Our Album A&E series continues with a critical reappraisal of Franz Ferdinand's third record, 'Tonight: Franz Ferdinand'
It could have been the one that sounded like Girls Aloud. 'Take Me Out' meets 'Love Machine', a perfect collision of pop, art and rock 'n' roll. Virtually a year before the January 2009 release of ‘Tonight: Franz Ferdinand', Franz frontman Alex Kapranos told this reporter that he was so impressed by their work with Cheryl, Nadine and co, the Glasgow band would be working with the girl band's producers. Xenomania's Brian Higgins was duly dispatched to Franz' Govan rehearsal studio as the band sought to "push themselves" and their sound forward.
However, when the album finally appeared 12 months later, Higgins' name was missing from the credits. Amicably, but disappointingly, it was suggested Girls Aloud's guru and Franz couldn't agree on working hours, with the band preferring to call it a night around the same time Higgins was accustomed to turning up to work of a morning.
For some this was unforgivable. Paste Magazine were appalled by the record the band and replacement producer Dan Carey finally settled on, declaring that the "four dapper Scotsmen [sic] that constitute this group should be ashamed of their tuneless, thoughtless, meaningless new offering", while our sister title Uncut cheekily punned the band's second album title to suggest Franz' third effort was tainted with the "inescapable feeling… that we could have had it so much better".
Considering they jolted British rock ‘n’ roll back into life with their 2004 self titled debut, any Franz record which doesn't make an immediate impact is going to struggle by comparison, yet on reflection 'Tonight: Franz Ferdinand' has matured finely with time.
Dan Carey might not have given the band the giddy, disco thrills Xenomania would have supplied, but the Streathamite's stint behind the desk nurtured Kapranos and co's sense of the macabre – a human skeleton was even used for percussion during sessions – yielding a dark dancefloor romance (plus the producer's dub remix of the record released as 'Blood: Franz Ferdinand').
Avoiding cheap electro flourishes to get feet moving 'Tonight: Franz Ferdinand' boasts smooth, undulating golden pop which takes Bowie's 'Young Americans' as launching point, before taking a sinister twist through the sweaty bodies and sexual politics of clubland.
'Ulysses' creeps forth with a pulsing beat that's almost explicit, setting the tone for Kapranos' dancefloor voyeur, while 'Turn It On' and 'Bite Hard' are a heady friendly mix of smart moves, smooth vocals and chiming choruses powered by Bob Hardy's heartbeat bass. 'What She Came For' switches the gender roles, with its female character's hunt for action ending in a punk storm, while 'Live Alone' glides through the night with a Blondie-like urgency (so apparent is New York's inspiration on the song, it's no wonder LCD Soundsystem picked it for a recent cover).

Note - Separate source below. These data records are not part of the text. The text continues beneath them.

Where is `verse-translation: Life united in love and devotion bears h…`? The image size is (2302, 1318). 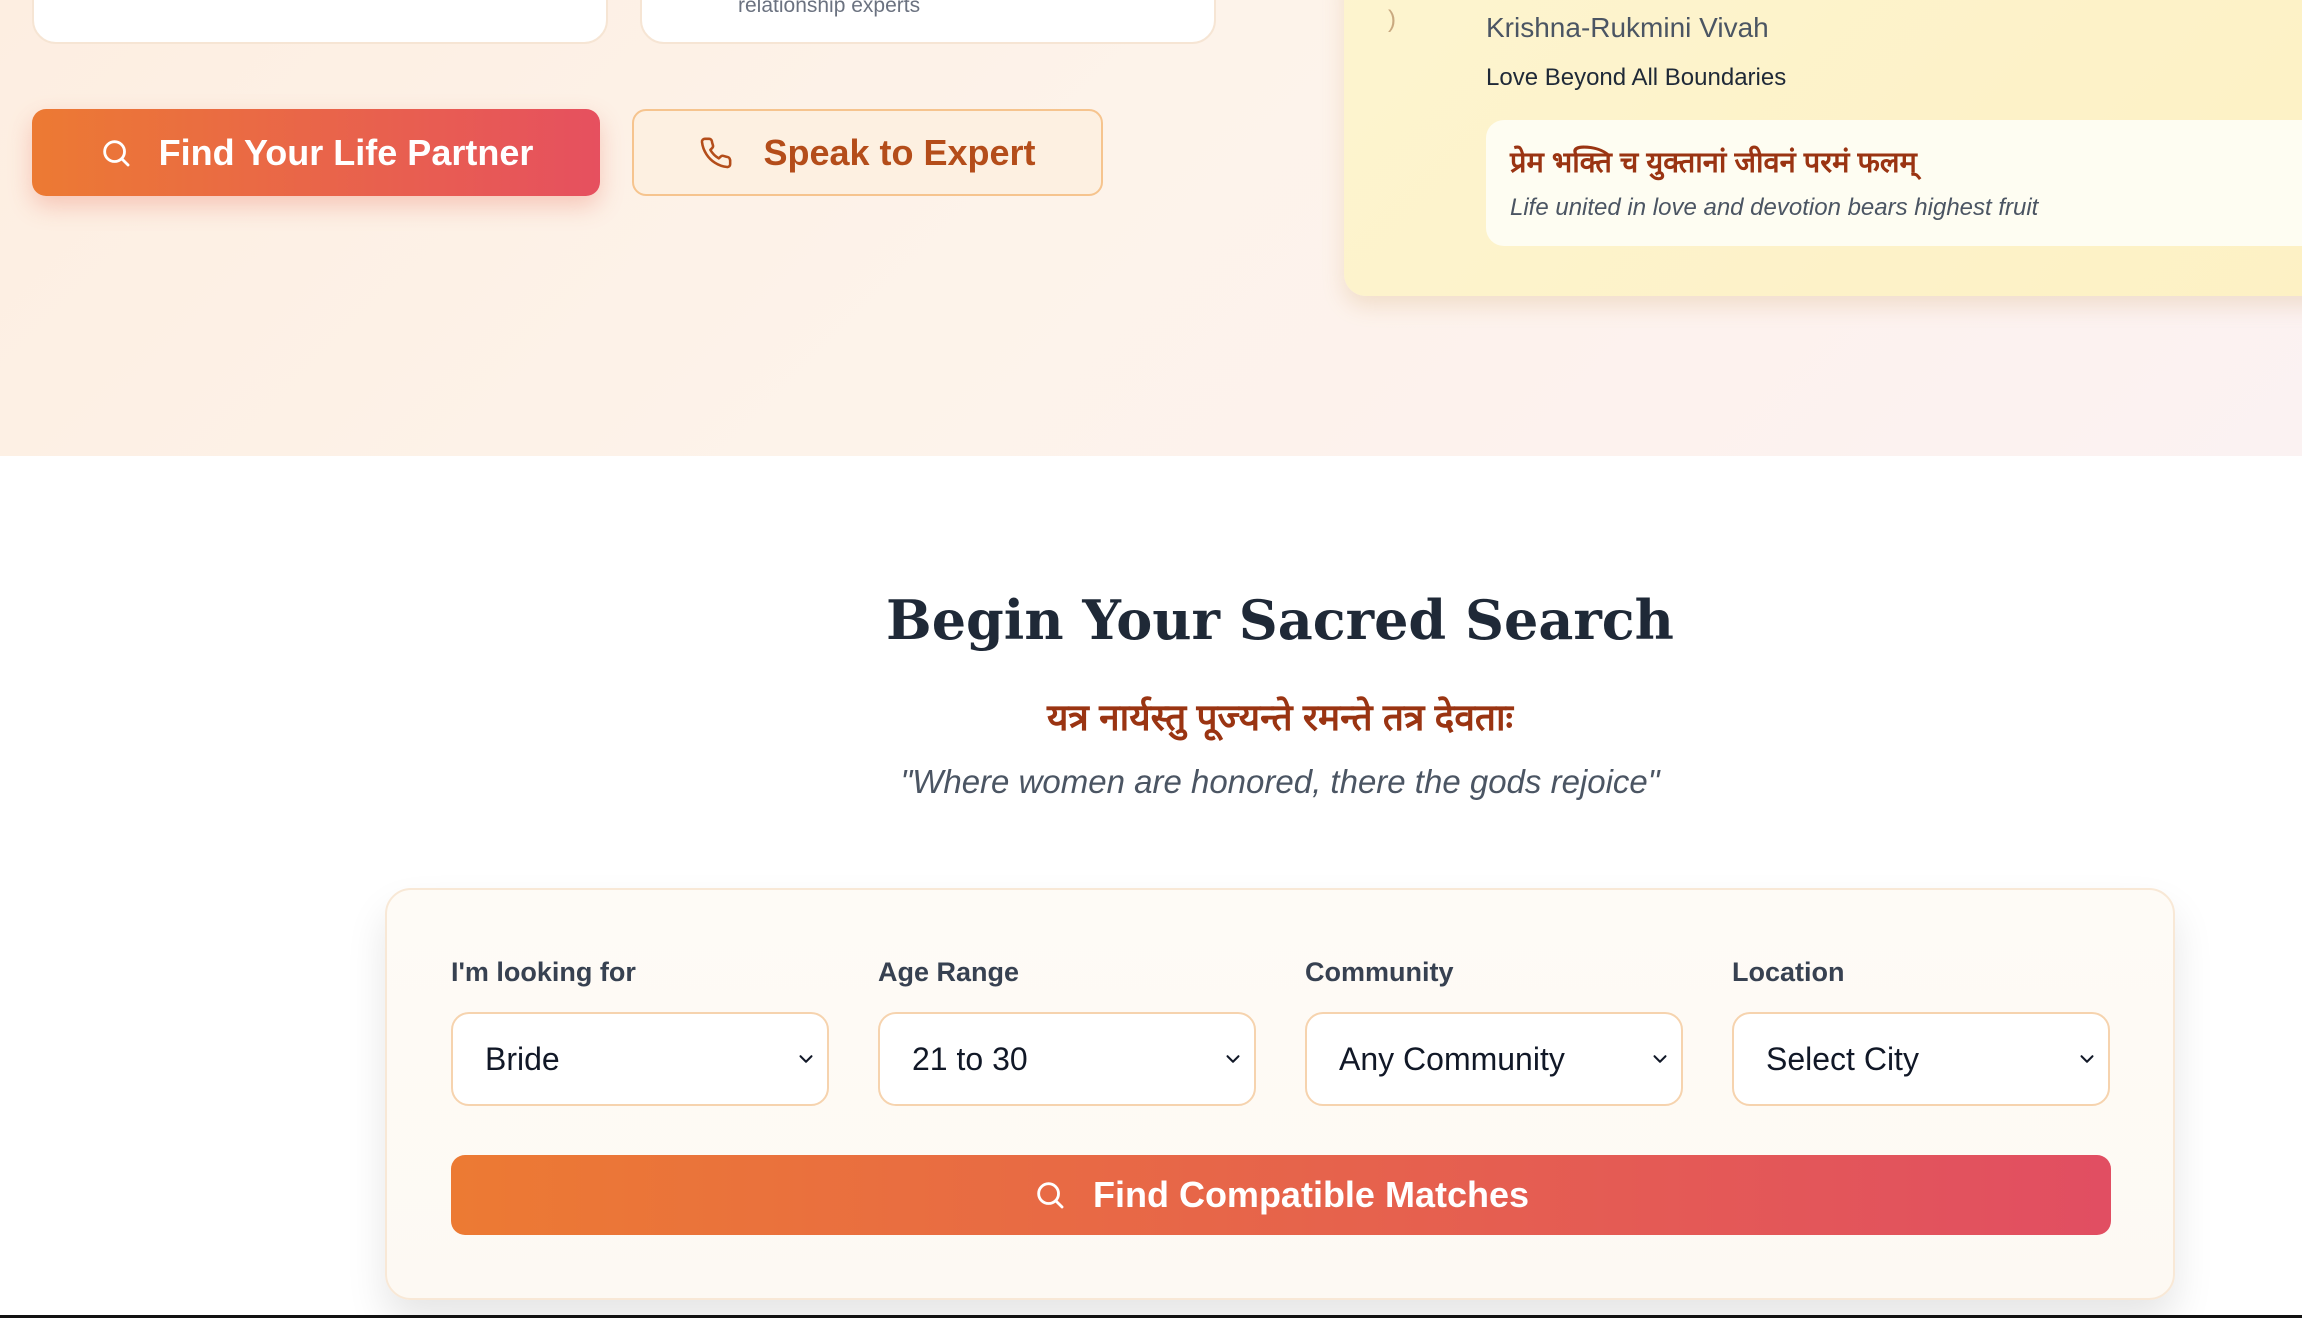 verse-translation: Life united in love and devotion bears h… is located at coordinates (1774, 208).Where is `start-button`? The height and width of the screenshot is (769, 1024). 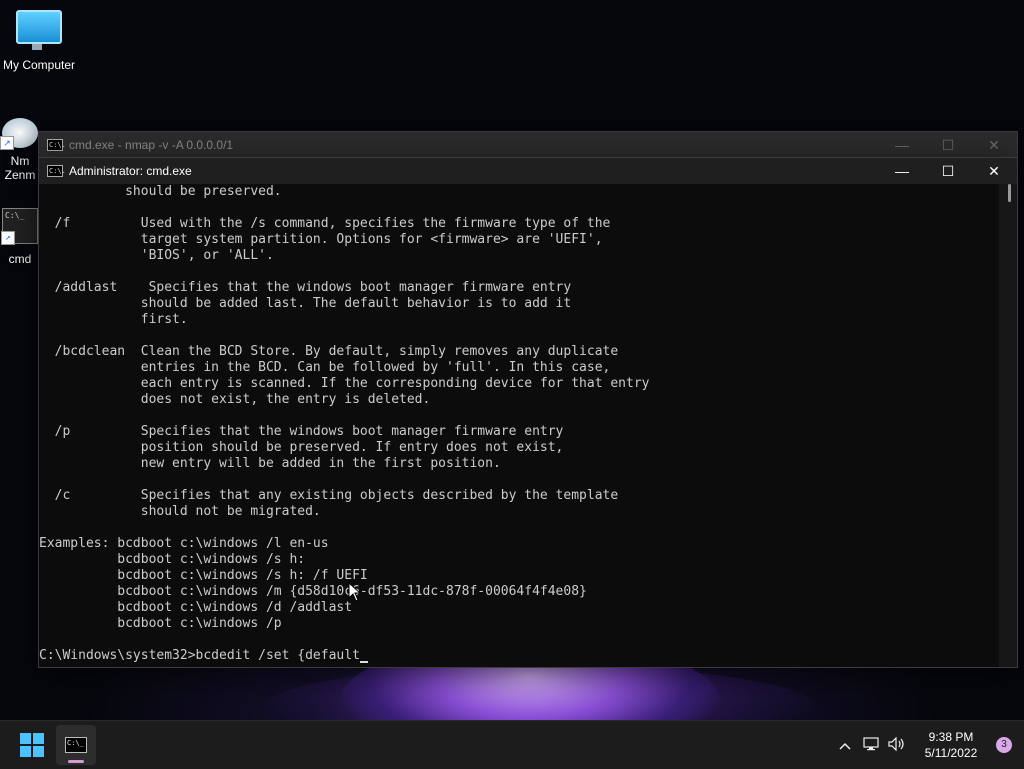 start-button is located at coordinates (32, 745).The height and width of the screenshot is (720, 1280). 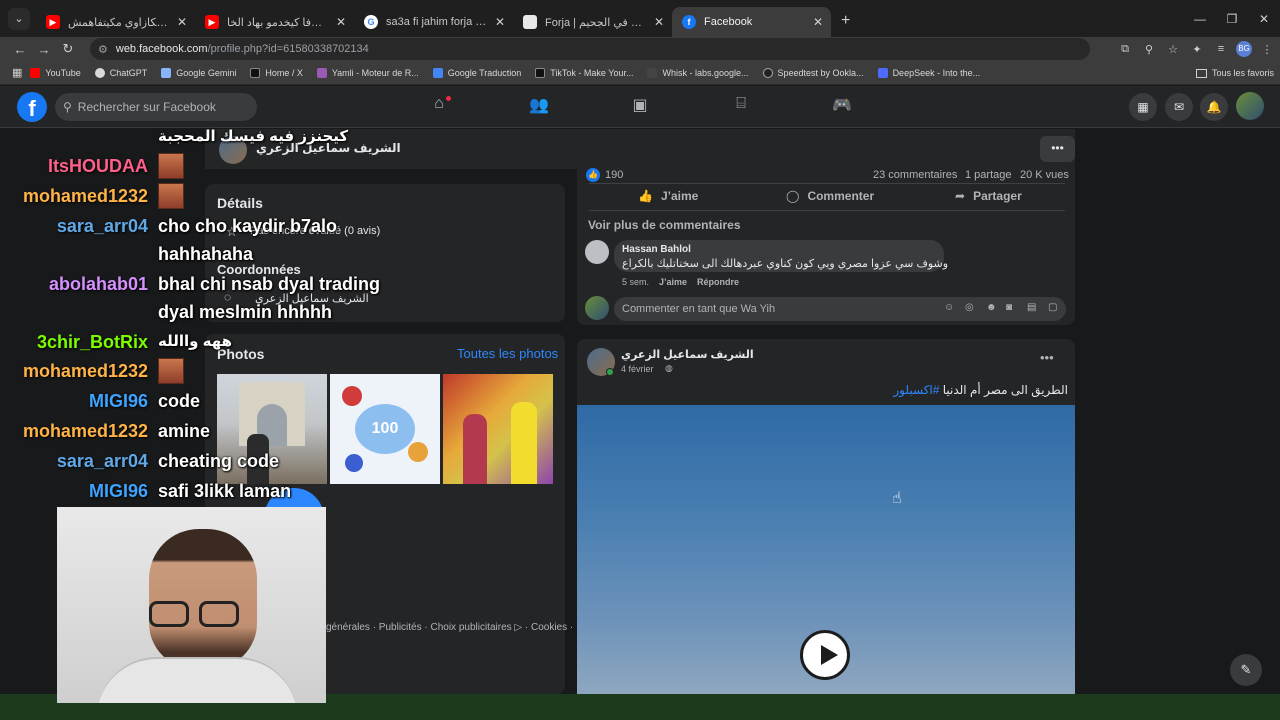 What do you see at coordinates (846, 21) in the screenshot?
I see `new-tab-button: +` at bounding box center [846, 21].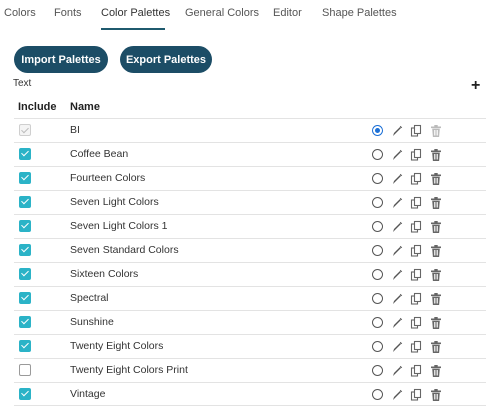 The width and height of the screenshot is (492, 412). I want to click on palette-name: Sunshine, so click(92, 322). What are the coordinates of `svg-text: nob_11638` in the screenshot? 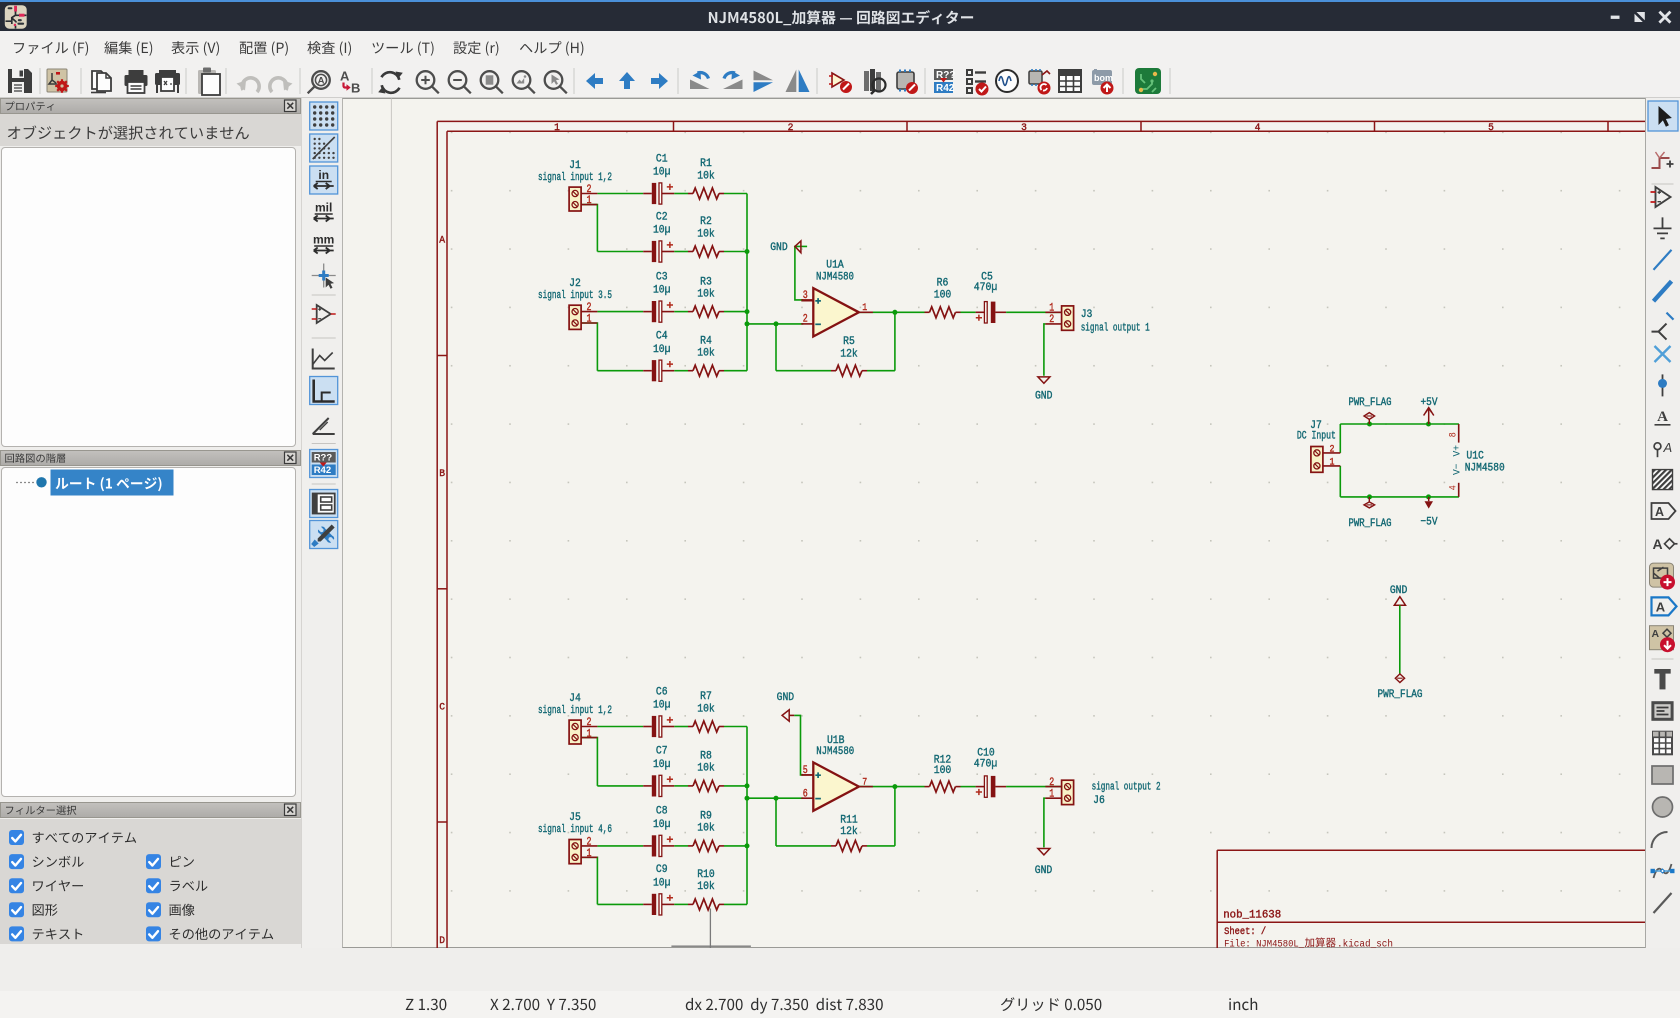 It's located at (1252, 916).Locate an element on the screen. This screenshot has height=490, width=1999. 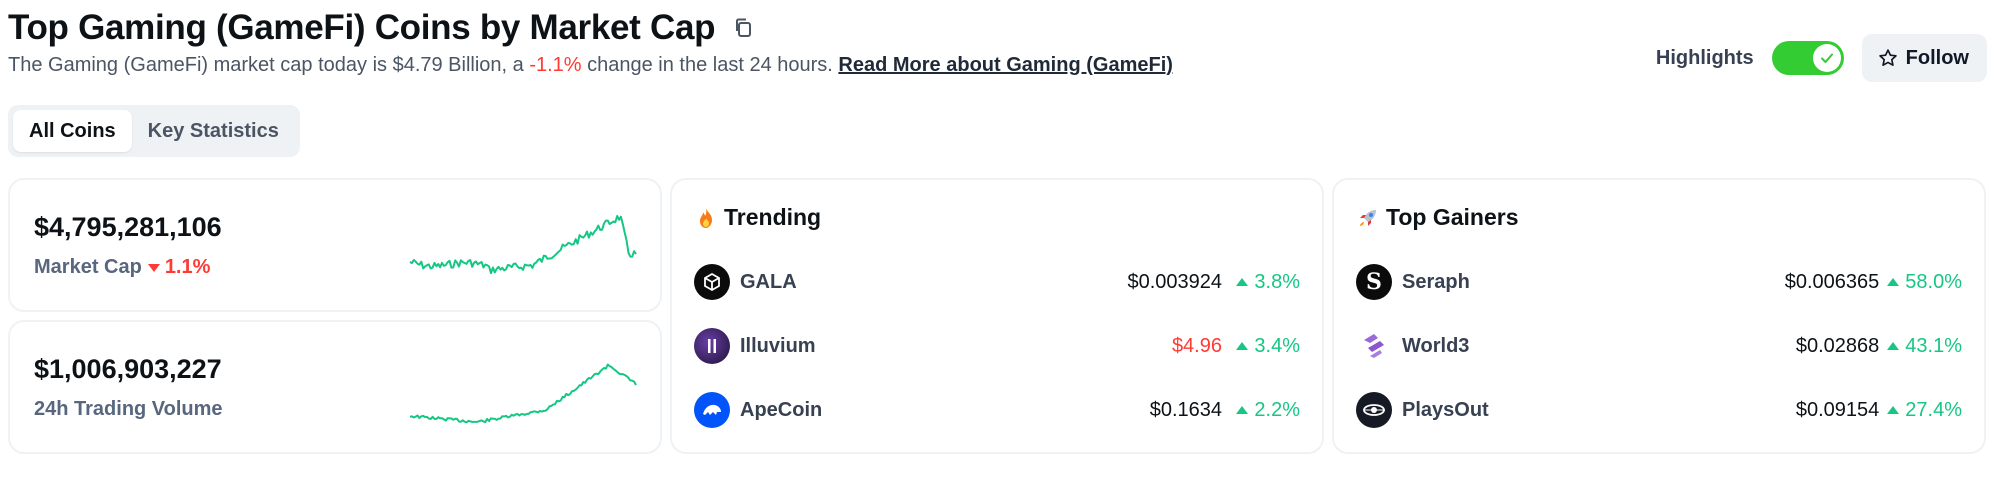
trending-row-apecoin: ApeCoin $0.1634 2.2% is located at coordinates (997, 410).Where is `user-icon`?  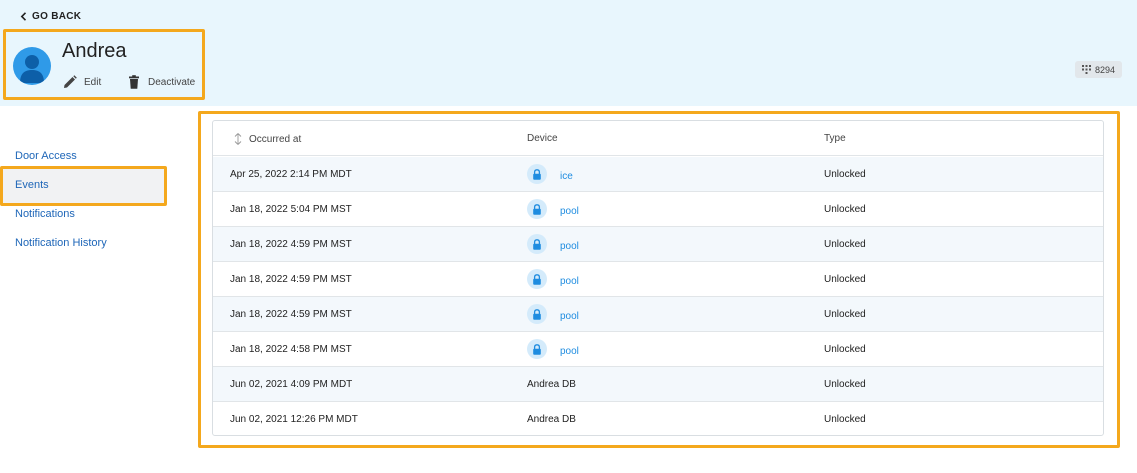
user-icon is located at coordinates (32, 69).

'Lucid Dreams' is an epic blur that speeds through the neon-lit night in a scoundscape of bumping basses, raw guitars and lightning strike synths, before 'Katherine Kiss Me' takes a step back from the darkness, swapping the album's debauched tone for a bleary eyed, morning after acoustic reflection.
What is most striking about 'Tonight: Franz Ferdinand' though, is that with a bit of distance and time to settle it's really grown into a complete, compelling album. Propelled by both its own sense of hedonism and Kapranos' ability to take himself out of the moment and leer back in, this record dives head first into the night, embracing a full spectrum from Bacchanalian revelry and sexual stand-offs to guilt and revenge with a no-holding-back, Gonzo-like commitment.
Franz Ferdinand were pleading for years for someone to "take me out". Well, with 'Tonight: Franz Ferdinand' they returned the favour, and what a wild ride on the dark side it proved.